BEGIN Provided entries

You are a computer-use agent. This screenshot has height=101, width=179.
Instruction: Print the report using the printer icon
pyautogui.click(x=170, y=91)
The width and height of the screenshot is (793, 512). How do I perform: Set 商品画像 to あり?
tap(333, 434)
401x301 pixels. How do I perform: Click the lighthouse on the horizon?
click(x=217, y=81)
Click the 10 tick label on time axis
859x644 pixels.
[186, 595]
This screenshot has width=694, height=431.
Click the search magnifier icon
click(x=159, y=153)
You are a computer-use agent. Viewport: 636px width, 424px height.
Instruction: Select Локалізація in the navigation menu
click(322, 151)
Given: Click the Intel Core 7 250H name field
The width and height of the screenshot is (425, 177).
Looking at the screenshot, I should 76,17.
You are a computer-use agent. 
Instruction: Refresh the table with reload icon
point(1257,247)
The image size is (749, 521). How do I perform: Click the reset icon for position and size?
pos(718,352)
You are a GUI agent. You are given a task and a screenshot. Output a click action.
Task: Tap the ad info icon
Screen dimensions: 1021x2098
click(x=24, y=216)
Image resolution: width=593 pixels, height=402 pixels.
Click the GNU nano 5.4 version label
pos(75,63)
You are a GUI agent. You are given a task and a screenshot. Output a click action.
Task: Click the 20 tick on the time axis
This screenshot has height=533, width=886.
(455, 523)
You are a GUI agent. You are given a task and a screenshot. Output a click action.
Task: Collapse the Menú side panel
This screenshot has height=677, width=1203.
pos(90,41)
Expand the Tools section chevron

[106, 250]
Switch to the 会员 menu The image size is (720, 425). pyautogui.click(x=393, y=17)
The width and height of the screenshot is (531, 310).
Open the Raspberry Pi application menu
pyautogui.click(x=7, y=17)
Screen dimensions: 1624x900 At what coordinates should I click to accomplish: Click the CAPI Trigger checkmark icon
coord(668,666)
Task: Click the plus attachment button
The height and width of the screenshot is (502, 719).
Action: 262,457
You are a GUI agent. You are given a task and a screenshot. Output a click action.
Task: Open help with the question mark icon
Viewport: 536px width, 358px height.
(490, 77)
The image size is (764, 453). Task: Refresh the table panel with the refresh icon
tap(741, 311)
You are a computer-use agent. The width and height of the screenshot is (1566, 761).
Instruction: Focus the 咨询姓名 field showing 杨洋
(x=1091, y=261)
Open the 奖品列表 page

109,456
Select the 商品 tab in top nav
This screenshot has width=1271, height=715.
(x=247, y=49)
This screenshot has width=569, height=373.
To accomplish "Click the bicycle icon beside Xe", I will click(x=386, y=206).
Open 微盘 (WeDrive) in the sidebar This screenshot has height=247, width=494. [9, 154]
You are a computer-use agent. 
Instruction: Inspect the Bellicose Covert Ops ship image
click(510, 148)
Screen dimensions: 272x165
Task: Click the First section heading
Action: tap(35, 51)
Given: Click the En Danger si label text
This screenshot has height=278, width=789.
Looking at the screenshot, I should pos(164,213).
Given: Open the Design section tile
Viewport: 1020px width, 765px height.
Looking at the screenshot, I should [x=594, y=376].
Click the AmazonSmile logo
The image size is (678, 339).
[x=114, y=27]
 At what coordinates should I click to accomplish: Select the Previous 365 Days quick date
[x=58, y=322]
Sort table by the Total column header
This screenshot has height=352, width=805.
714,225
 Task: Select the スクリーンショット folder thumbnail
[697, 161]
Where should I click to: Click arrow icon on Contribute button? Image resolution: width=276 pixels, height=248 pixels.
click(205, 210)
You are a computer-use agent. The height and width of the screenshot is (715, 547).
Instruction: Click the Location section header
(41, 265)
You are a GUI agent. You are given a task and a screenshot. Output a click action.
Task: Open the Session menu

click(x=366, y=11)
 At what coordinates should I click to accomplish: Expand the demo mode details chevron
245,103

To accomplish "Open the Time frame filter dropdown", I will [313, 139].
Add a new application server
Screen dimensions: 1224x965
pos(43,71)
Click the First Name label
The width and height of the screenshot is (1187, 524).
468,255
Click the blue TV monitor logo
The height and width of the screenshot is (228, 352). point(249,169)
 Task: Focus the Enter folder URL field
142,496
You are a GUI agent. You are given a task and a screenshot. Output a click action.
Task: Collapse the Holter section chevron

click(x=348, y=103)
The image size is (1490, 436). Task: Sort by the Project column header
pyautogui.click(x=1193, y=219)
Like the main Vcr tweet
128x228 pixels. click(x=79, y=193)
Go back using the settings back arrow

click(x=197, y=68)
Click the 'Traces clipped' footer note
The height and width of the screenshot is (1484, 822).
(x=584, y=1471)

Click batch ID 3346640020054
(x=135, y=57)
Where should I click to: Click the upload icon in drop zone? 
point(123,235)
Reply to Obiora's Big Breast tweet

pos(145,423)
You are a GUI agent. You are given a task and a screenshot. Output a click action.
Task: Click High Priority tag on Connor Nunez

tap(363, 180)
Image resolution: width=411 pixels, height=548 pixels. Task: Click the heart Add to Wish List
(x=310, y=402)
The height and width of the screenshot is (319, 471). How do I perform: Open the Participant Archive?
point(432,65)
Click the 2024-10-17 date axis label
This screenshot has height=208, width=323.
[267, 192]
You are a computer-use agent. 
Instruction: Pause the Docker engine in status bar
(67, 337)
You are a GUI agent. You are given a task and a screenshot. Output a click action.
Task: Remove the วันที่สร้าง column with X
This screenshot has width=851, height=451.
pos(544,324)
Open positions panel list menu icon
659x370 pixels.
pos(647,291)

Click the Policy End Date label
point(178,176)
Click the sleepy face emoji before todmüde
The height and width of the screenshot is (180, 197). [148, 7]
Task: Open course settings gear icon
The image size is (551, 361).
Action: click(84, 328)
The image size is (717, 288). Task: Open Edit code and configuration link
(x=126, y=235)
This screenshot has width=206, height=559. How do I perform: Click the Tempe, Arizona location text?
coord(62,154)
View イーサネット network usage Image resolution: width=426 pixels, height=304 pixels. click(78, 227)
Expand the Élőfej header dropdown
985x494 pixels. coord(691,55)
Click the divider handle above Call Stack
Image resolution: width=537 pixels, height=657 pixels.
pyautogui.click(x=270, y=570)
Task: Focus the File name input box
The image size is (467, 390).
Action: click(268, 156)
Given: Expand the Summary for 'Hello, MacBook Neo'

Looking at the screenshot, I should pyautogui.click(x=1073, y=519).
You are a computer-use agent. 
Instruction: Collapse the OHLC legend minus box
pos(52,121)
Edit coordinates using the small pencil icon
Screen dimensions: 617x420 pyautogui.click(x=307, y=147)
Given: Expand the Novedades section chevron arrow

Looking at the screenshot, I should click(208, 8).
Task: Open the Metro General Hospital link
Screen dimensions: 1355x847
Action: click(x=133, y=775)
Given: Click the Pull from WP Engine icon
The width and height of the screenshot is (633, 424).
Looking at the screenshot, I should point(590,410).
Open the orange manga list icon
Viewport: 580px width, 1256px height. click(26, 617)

END Provided entries

> **What the task requires**
Rewrite all the lines above with every "computer-use agent" changed to "desktop assistant" and nothing else altered.

> **Task result**
You are a desktop assistant. This screenshot has height=101, width=179.
Instruction: Print the report using the printer icon
pyautogui.click(x=170, y=91)
The width and height of the screenshot is (793, 512). How do I perform: Set 商品画像 to あり?
tap(333, 434)
401x301 pixels. How do I perform: Click the lighthouse on the horizon?
click(x=217, y=81)
Click the 10 tick label on time axis
859x644 pixels.
[186, 595]
This screenshot has width=694, height=431.
Click the search magnifier icon
click(x=159, y=153)
You are a desktop assistant. Viewport: 636px width, 424px height.
Instruction: Select Локалізація in the navigation menu
click(322, 151)
Given: Click the Intel Core 7 250H name field
The width and height of the screenshot is (425, 177).
Looking at the screenshot, I should 76,17.
You are a desktop assistant. 
Instruction: Refresh the table with reload icon
point(1257,247)
The image size is (749, 521). How do I perform: Click the reset icon for position and size?
pos(718,352)
You are a GUI agent. You are given a task and a screenshot. Output a click action.
Task: Tap the ad info icon
Screen dimensions: 1021x2098
click(x=24, y=216)
Image resolution: width=593 pixels, height=402 pixels.
Click the GNU nano 5.4 version label
pos(75,63)
You are a GUI agent. You are given a task and a screenshot. Output a click action.
Task: Click the 20 tick on the time axis
This screenshot has height=533, width=886.
(455, 523)
You are a GUI agent. You are given a task and a screenshot. Output a click action.
Task: Collapse the Menú side panel
This screenshot has height=677, width=1203.
pos(90,41)
Expand the Tools section chevron

[106, 250]
Switch to the 会员 menu The image size is (720, 425). pyautogui.click(x=393, y=17)
The width and height of the screenshot is (531, 310).
Open the Raspberry Pi application menu
pyautogui.click(x=7, y=17)
Screen dimensions: 1624x900 At what coordinates should I click to accomplish: Click the CAPI Trigger checkmark icon
coord(668,666)
Task: Click the plus attachment button
The height and width of the screenshot is (502, 719).
Action: 262,457
You are a GUI agent. You are given a task and a screenshot. Output a click action.
Task: Open help with the question mark icon
Viewport: 536px width, 358px height.
(490, 77)
The image size is (764, 453). Task: Refresh the table panel with the refresh icon
tap(741, 311)
You are a desktop assistant. The width and height of the screenshot is (1566, 761).
Instruction: Focus the 咨询姓名 field showing 杨洋
(x=1091, y=261)
Open the 奖品列表 page

109,456
Select the 商品 tab in top nav
This screenshot has width=1271, height=715.
(x=247, y=49)
This screenshot has width=569, height=373.
To accomplish "Click the bicycle icon beside Xe", I will click(x=386, y=206).
Open 微盘 (WeDrive) in the sidebar This screenshot has height=247, width=494. [9, 154]
You are a desktop assistant. 
Instruction: Inspect the Bellicose Covert Ops ship image
click(510, 148)
Screen dimensions: 272x165
Task: Click the First section heading
Action: tap(35, 51)
Given: Click the En Danger si label text
This screenshot has height=278, width=789.
Looking at the screenshot, I should pos(164,213).
Given: Open the Design section tile
Viewport: 1020px width, 765px height.
Looking at the screenshot, I should [x=594, y=376].
Click the AmazonSmile logo
The image size is (678, 339).
[x=114, y=27]
 At what coordinates should I click to accomplish: Select the Previous 365 Days quick date
[x=58, y=322]
Sort table by the Total column header
This screenshot has height=352, width=805.
714,225
 Task: Select the スクリーンショット folder thumbnail
[697, 161]
Where should I click to: Click arrow icon on Contribute button? Image resolution: width=276 pixels, height=248 pixels.
click(205, 210)
You are a desktop assistant. The height and width of the screenshot is (715, 547).
Instruction: Click the Location section header
(41, 265)
You are a GUI agent. You are given a task and a screenshot. Output a click action.
Task: Open the Session menu

click(x=366, y=11)
 At what coordinates should I click to accomplish: Expand the demo mode details chevron
245,103

To accomplish "Open the Time frame filter dropdown", I will [313, 139].
Add a new application server
Screen dimensions: 1224x965
pos(43,71)
Click the First Name label
The width and height of the screenshot is (1187, 524).
468,255
Click the blue TV monitor logo
The height and width of the screenshot is (228, 352). point(249,169)
 Task: Focus the Enter folder URL field
142,496
You are a GUI agent. You are given a task and a screenshot. Output a click action.
Task: Collapse the Holter section chevron

click(x=348, y=103)
The image size is (1490, 436). Task: Sort by the Project column header
pyautogui.click(x=1193, y=219)
Like the main Vcr tweet
128x228 pixels. click(x=79, y=193)
Go back using the settings back arrow

click(x=197, y=68)
Click the 'Traces clipped' footer note
The height and width of the screenshot is (1484, 822).
(x=584, y=1471)

Click batch ID 3346640020054
(x=135, y=57)
Where should I click to: Click the upload icon in drop zone? 
point(123,235)
Reply to Obiora's Big Breast tweet

pos(145,423)
You are a GUI agent. You are given a task and a screenshot. Output a click action.
Task: Click High Priority tag on Connor Nunez

tap(363, 180)
Image resolution: width=411 pixels, height=548 pixels. Task: Click the heart Add to Wish List
(x=310, y=402)
The height and width of the screenshot is (319, 471). How do I perform: Open the Participant Archive?
point(432,65)
Click the 2024-10-17 date axis label
This screenshot has height=208, width=323.
[267, 192]
You are a desktop assistant. 
Instruction: Pause the Docker engine in status bar
(67, 337)
You are a GUI agent. You are given a task and a screenshot. Output a click action.
Task: Remove the วันที่สร้าง column with X
This screenshot has width=851, height=451.
pos(544,324)
Open positions panel list menu icon
659x370 pixels.
pos(647,291)

Click the Policy End Date label
point(178,176)
Click the sleepy face emoji before todmüde
The height and width of the screenshot is (180, 197). [148, 7]
Task: Open course settings gear icon
The image size is (551, 361).
Action: click(84, 328)
The image size is (717, 288). Task: Open Edit code and configuration link
(x=126, y=235)
This screenshot has width=206, height=559. How do I perform: Click the Tempe, Arizona location text?
coord(62,154)
View イーサネット network usage Image resolution: width=426 pixels, height=304 pixels. click(78, 227)
Expand the Élőfej header dropdown
985x494 pixels. coord(691,55)
Click the divider handle above Call Stack
Image resolution: width=537 pixels, height=657 pixels.
pyautogui.click(x=270, y=570)
Task: Focus the File name input box
The image size is (467, 390).
Action: click(268, 156)
Given: Expand the Summary for 'Hello, MacBook Neo'

Looking at the screenshot, I should pyautogui.click(x=1073, y=519).
You are a desktop assistant. 
Instruction: Collapse the OHLC legend minus box
pos(52,121)
Edit coordinates using the small pencil icon
Screen dimensions: 617x420 pyautogui.click(x=307, y=147)
Given: Expand the Novedades section chevron arrow

Looking at the screenshot, I should click(208, 8).
Task: Open the Metro General Hospital link
Screen dimensions: 1355x847
Action: click(x=133, y=775)
Given: Click the Pull from WP Engine icon
The width and height of the screenshot is (633, 424).
Looking at the screenshot, I should point(590,410).
Open the orange manga list icon
Viewport: 580px width, 1256px height. click(26, 617)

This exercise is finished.